Line by line, print the records exactly.

▶ [DATASET]:
= = =
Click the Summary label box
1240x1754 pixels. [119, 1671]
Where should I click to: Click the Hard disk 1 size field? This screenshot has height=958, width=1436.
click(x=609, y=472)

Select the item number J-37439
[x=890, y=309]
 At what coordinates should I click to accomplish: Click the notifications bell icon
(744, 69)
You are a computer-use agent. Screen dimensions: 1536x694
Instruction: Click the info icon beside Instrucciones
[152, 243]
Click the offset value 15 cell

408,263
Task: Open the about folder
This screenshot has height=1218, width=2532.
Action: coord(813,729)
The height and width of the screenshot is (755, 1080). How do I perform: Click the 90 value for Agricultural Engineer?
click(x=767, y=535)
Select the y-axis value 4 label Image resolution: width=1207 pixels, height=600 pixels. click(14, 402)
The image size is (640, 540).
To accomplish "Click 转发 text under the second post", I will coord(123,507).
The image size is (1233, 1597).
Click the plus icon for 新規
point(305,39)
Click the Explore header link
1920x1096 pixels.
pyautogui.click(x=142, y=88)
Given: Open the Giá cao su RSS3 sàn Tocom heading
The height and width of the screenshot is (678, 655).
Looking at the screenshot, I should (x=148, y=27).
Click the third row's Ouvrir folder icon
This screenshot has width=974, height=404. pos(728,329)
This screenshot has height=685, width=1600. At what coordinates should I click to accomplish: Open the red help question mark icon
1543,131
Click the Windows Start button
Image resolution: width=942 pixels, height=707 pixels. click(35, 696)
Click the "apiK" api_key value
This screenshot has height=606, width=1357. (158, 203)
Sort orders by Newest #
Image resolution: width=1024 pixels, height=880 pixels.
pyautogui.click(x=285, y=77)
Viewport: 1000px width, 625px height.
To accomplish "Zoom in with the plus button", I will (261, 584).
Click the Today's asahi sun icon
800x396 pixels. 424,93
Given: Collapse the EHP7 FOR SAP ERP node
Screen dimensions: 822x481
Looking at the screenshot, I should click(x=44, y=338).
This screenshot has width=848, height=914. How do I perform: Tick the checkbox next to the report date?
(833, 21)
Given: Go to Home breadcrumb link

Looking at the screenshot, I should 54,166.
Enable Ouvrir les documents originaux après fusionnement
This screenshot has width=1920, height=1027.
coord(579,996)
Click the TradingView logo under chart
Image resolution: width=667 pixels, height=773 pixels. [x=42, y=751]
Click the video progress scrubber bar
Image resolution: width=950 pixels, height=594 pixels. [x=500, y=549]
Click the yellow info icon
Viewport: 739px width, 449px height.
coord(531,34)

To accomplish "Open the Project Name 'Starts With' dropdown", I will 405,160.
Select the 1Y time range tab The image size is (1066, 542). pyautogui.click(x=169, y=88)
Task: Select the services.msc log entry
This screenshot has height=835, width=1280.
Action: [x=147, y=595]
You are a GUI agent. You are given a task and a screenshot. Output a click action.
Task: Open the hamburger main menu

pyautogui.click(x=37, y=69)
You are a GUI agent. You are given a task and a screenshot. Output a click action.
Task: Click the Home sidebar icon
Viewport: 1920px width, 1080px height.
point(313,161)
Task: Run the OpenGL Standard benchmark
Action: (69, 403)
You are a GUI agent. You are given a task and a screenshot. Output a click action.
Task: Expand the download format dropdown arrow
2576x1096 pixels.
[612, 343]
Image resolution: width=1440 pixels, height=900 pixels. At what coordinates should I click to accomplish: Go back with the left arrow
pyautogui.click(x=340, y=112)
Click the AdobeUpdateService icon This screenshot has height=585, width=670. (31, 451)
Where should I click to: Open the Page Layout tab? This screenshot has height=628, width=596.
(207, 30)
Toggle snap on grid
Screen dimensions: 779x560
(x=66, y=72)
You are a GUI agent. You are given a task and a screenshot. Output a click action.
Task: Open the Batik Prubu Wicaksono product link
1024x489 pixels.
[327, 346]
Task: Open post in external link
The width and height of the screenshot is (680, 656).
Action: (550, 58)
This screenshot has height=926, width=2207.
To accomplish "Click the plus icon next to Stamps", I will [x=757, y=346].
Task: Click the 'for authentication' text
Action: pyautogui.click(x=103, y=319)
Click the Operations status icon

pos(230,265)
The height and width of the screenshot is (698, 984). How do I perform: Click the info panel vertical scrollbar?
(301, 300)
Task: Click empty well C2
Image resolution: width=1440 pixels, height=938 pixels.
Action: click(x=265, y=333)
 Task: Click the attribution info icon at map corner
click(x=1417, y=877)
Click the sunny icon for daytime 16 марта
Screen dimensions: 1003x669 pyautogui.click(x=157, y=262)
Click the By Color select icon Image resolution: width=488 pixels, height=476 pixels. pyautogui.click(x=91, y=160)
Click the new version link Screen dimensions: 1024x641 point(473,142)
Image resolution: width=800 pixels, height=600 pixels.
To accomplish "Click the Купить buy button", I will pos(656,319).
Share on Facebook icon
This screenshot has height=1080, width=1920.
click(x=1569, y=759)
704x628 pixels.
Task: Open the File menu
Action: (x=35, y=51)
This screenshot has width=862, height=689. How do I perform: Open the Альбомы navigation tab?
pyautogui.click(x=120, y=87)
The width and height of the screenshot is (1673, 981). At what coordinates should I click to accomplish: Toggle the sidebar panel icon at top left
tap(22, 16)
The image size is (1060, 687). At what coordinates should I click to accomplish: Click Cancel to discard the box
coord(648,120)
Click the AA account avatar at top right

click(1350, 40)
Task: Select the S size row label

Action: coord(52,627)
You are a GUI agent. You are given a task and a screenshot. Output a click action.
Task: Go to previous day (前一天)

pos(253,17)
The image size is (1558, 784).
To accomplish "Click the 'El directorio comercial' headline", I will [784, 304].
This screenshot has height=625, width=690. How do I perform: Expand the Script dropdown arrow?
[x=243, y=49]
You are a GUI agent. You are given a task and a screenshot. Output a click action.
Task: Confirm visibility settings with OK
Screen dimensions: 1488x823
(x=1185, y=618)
= = =
▶ [SOLUTION]:
Click the Summary label box
1240x1754 pixels. [119, 1671]
Where should I click to: Click the Hard disk 1 size field? This screenshot has height=958, width=1436.
click(x=609, y=472)

Select the item number J-37439
[x=890, y=309]
 At what coordinates should I click to accomplish: Click the notifications bell icon
(744, 69)
You are a computer-use agent. Screen dimensions: 1536x694
Instruction: Click the info icon beside Instrucciones
[152, 243]
Click the offset value 15 cell

408,263
Task: Open the about folder
This screenshot has height=1218, width=2532.
Action: coord(813,729)
The height and width of the screenshot is (755, 1080). How do I perform: Click the 90 value for Agricultural Engineer?
click(x=767, y=535)
Select the y-axis value 4 label Image resolution: width=1207 pixels, height=600 pixels. click(14, 402)
The image size is (640, 540).
To accomplish "Click 转发 text under the second post", I will coord(123,507).
The image size is (1233, 1597).
Click the plus icon for 新規
point(305,39)
Click the Explore header link
1920x1096 pixels.
pyautogui.click(x=142, y=88)
Given: Open the Giá cao su RSS3 sàn Tocom heading
The height and width of the screenshot is (678, 655).
Looking at the screenshot, I should (x=148, y=27).
Click the third row's Ouvrir folder icon
This screenshot has width=974, height=404. pos(728,329)
This screenshot has height=685, width=1600. At what coordinates should I click to accomplish: Open the red help question mark icon
1543,131
Click the Windows Start button
Image resolution: width=942 pixels, height=707 pixels. click(35, 696)
Click the "apiK" api_key value
This screenshot has height=606, width=1357. (158, 203)
Sort orders by Newest #
Image resolution: width=1024 pixels, height=880 pixels.
pyautogui.click(x=285, y=77)
Viewport: 1000px width, 625px height.
To accomplish "Zoom in with the plus button", I will (261, 584).
Click the Today's asahi sun icon
800x396 pixels. 424,93
Given: Collapse the EHP7 FOR SAP ERP node
Screen dimensions: 822x481
Looking at the screenshot, I should click(x=44, y=338).
This screenshot has width=848, height=914. How do I perform: Tick the checkbox next to the report date?
(833, 21)
Given: Go to Home breadcrumb link

Looking at the screenshot, I should 54,166.
Enable Ouvrir les documents originaux après fusionnement
This screenshot has width=1920, height=1027.
coord(579,996)
Click the TradingView logo under chart
Image resolution: width=667 pixels, height=773 pixels. [x=42, y=751]
Click the video progress scrubber bar
Image resolution: width=950 pixels, height=594 pixels. [x=500, y=549]
Click the yellow info icon
Viewport: 739px width, 449px height.
coord(531,34)

To accomplish "Open the Project Name 'Starts With' dropdown", I will 405,160.
Select the 1Y time range tab The image size is (1066, 542). pyautogui.click(x=169, y=88)
Task: Select the services.msc log entry
This screenshot has height=835, width=1280.
Action: [x=147, y=595]
You are a GUI agent. You are given a task and a screenshot. Output a click action.
Task: Open the hamburger main menu

pyautogui.click(x=37, y=69)
You are a GUI agent. You are given a task and a screenshot. Output a click action.
Task: Click the Home sidebar icon
Viewport: 1920px width, 1080px height.
point(313,161)
Task: Run the OpenGL Standard benchmark
Action: (69, 403)
You are a GUI agent. You are given a task and a screenshot. Output a click action.
Task: Expand the download format dropdown arrow
2576x1096 pixels.
[612, 343]
Image resolution: width=1440 pixels, height=900 pixels. At what coordinates should I click to accomplish: Go back with the left arrow
pyautogui.click(x=340, y=112)
Click the AdobeUpdateService icon This screenshot has height=585, width=670. (31, 451)
Where should I click to: Open the Page Layout tab? This screenshot has height=628, width=596.
(207, 30)
Toggle snap on grid
Screen dimensions: 779x560
(x=66, y=72)
You are a GUI agent. You are given a task and a screenshot. Output a click action.
Task: Open the Batik Prubu Wicaksono product link
1024x489 pixels.
[327, 346]
Task: Open post in external link
The width and height of the screenshot is (680, 656).
Action: (550, 58)
This screenshot has height=926, width=2207.
To accomplish "Click the plus icon next to Stamps", I will [x=757, y=346].
Task: Click the 'for authentication' text
Action: pyautogui.click(x=103, y=319)
Click the Operations status icon

pos(230,265)
The height and width of the screenshot is (698, 984). How do I perform: Click the info panel vertical scrollbar?
(301, 300)
Task: Click empty well C2
Image resolution: width=1440 pixels, height=938 pixels.
Action: click(x=265, y=333)
 Task: Click the attribution info icon at map corner
click(x=1417, y=877)
Click the sunny icon for daytime 16 марта
Screen dimensions: 1003x669 pyautogui.click(x=157, y=262)
Click the By Color select icon Image resolution: width=488 pixels, height=476 pixels. pyautogui.click(x=91, y=160)
Click the new version link Screen dimensions: 1024x641 point(473,142)
Image resolution: width=800 pixels, height=600 pixels.
To accomplish "Click the Купить buy button", I will pos(656,319).
Share on Facebook icon
This screenshot has height=1080, width=1920.
click(x=1569, y=759)
704x628 pixels.
Task: Open the File menu
Action: (x=35, y=51)
This screenshot has width=862, height=689. How do I perform: Open the Альбомы navigation tab?
pyautogui.click(x=120, y=87)
The width and height of the screenshot is (1673, 981). At what coordinates should I click to accomplish: Toggle the sidebar panel icon at top left
tap(22, 16)
The image size is (1060, 687). At what coordinates should I click to accomplish: Click Cancel to discard the box
coord(648,120)
Click the AA account avatar at top right

click(1350, 40)
Task: Select the S size row label

Action: coord(52,627)
You are a GUI agent. You are given a task and a screenshot. Output a click action.
Task: Go to previous day (前一天)

pos(253,17)
The image size is (1558, 784).
To accomplish "Click the 'El directorio comercial' headline", I will [784, 304].
This screenshot has height=625, width=690. How do I perform: Expand the Script dropdown arrow?
[x=243, y=49]
You are a GUI agent. You are given a task and a screenshot. Output a click action.
Task: Confirm visibility settings with OK
Screen dimensions: 1488x823
(x=1185, y=618)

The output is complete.